Ein Segen gegen Regen
Starkregen kommt meist kurz, aber heftig. Helfen können innerstädtische „Sollflutstellen“.
Von Birte Vierjahn
Es ist ziemlich dunkel. Das leise „Pling, pling“ wird innerhalb von Sekunden zum ohrenbetäubenden Rauschen. Der Deutsche Wetterdienst hat eine Unwetterwarnung herausgegeben, wie immer ab erwarteten 15 Litern pro Quadratmeter und Stunde. Ein Schirm ist jetzt nur noch Accessoire.

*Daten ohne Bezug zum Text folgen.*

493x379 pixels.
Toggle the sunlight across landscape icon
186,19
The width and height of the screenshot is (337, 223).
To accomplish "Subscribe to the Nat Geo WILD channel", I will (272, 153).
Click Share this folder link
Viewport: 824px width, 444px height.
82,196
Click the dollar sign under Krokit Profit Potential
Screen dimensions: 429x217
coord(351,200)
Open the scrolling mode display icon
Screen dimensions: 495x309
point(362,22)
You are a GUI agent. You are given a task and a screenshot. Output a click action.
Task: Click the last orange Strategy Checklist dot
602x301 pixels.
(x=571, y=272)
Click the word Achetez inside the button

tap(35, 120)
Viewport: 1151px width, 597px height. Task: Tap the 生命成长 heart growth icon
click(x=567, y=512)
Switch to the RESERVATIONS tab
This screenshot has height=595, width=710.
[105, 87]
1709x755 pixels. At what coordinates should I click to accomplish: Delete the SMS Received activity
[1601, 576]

Die Starkregenforschung steckt quasi noch in Kinder-Gummistiefeln, aber Leon Netzel kennt sich aus mit Wasser. Der 28-Jährige ist studierter Hydrologe und promoviert derzeit im NRW-Forschungskolleg „Future Water“. Er weiß: „Erst seit 2001 gibt es überhaupt flächendeckende Radarmessungen zu Regenereignissen.“
Und wann ist die Überflutungsgefahr am höchsten? Nein, nicht im Herbst. Meist sind es die Sommergewitter, die Rinnsteine zu reißenden Bächen machen, Dachrinnen überfordern und Gullydeckel heben.
„Gefühlt häufen sich starke Regenfälle.“
„Gefühlt häufen sich solche starken Regenfälle“, erklärt Netzel, „aber bestätigen kann die Wissenschaft das noch nicht.“ Denn erst nach 30 Jahren ständiger Beobachtung steht fest, ob es ein Trend oder nur eine statistische Schwankung ist.

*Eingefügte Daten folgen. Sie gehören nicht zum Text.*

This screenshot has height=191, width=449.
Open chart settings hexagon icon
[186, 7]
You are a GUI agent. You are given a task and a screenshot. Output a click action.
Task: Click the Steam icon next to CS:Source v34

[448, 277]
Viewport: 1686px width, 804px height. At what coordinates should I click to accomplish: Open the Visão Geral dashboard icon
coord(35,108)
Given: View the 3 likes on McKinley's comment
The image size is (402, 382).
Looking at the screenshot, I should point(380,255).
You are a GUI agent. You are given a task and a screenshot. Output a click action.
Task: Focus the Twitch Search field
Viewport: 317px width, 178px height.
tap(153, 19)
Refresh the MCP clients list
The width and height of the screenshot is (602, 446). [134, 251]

Die meisten Menschen glauben allerdings, dass der Klimawandel auch zu häufigerem Starkregen führt, hat Netzel in Umfragen herausgefunden. „Aber trotzdem glaubt kaum jemand, dass er selbst direkt betroffen sein könnte.“ Bei uns doch nicht! Diese Geisteshaltung untersucht der Hydrologe in seiner Promotion. Sprich: Es gibt gute bauliche Anpassungsmaßnahmen, die helfen, die Folgen von Starkregen zu reduzieren. Aber wie gut werden sie akzeptiert?
Schlüsselelement kommunaler Planung sind „multifunktionale Flächen“: Wiesen, Parkplätze, Straßen, die bei Bedarf gezielt überflutet werden können, um Schlimmeres zu verhindern. Auch begrünte Dächer, Pflastersteine mit Löchern oder regendurchlässiger Asphalt helfen. Sie sorgen dafür, dass nicht sämtlicher Regen sofort in der überforderten Kanalisation landet
und an unerwünschter Stelle wieder herausquillt oder den direkten Weg über die versiegelte Straße in die Garage nimmt.

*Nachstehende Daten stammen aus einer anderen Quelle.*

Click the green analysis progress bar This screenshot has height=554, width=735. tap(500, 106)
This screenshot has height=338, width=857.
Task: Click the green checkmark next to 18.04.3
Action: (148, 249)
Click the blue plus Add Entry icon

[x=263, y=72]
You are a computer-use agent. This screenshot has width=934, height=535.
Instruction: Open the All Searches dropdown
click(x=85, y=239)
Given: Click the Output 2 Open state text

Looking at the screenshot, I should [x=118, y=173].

Es wundert nicht, dass die Niederländer das Konzept besonders kreativ umgesetzt haben – geht es doch um ihren ewigen Widersacher Wasser: Auf dem Rotterdamer Benthemplein gibt es einen Spielplatz für große Kinder: Eine Tanzbühne, eine Skatebahn und einen Basketballplatz mit Tribüne, alles aus Beton, türkis-blau bemalt wie Isobaren auf einer Wetterkarte. Wenn es schüttet, läuft der Regen aus der Umgebung zusammen: zunächst durch einen Filter und dann – Ästhetik muss sein! – durch die Rohre der Skatebahn, kleine Wasserspeier und eine Wasserwand in alle drei Becken. Zwei Tage lang wird er dort gehalten, erst danach ins Grundwasser abgeleitet. Dessen Niveau bleibt damit konstant und hilft bei Trockenperioden, Bäume und Pflanzen zu versorgen. Von Anfang an haben Anwohner und lokale Unternehmer das Projekt mitgestaltet.
„Und das ist der zentrale Punkt“, so Netzel. Denn es gibt auch Kehrseiten dieser multifunktionalen Flächen. „In Vierteln, wo es ohnehin schwierig ist, eine Lücke fürs Auto zu finden, kann ein absichtlich überfluteter Parkplatz schwierig zu vermitteln sein.“ Oder die Wiese, die seit drei Tagen unter Wasser steht, wird als unhygienisch empfunden. Das dort geplante Konzert muss ausfallen. Und was ist mit der Sicherheit für Kinder bei so großen Wasserflächen? Damit eine kommunale Maßnahme akzeptiert wird, ist gute Planung und offene Kommunikation nötig. Frühzeitig. Die Holländer zeigen, wie es geht.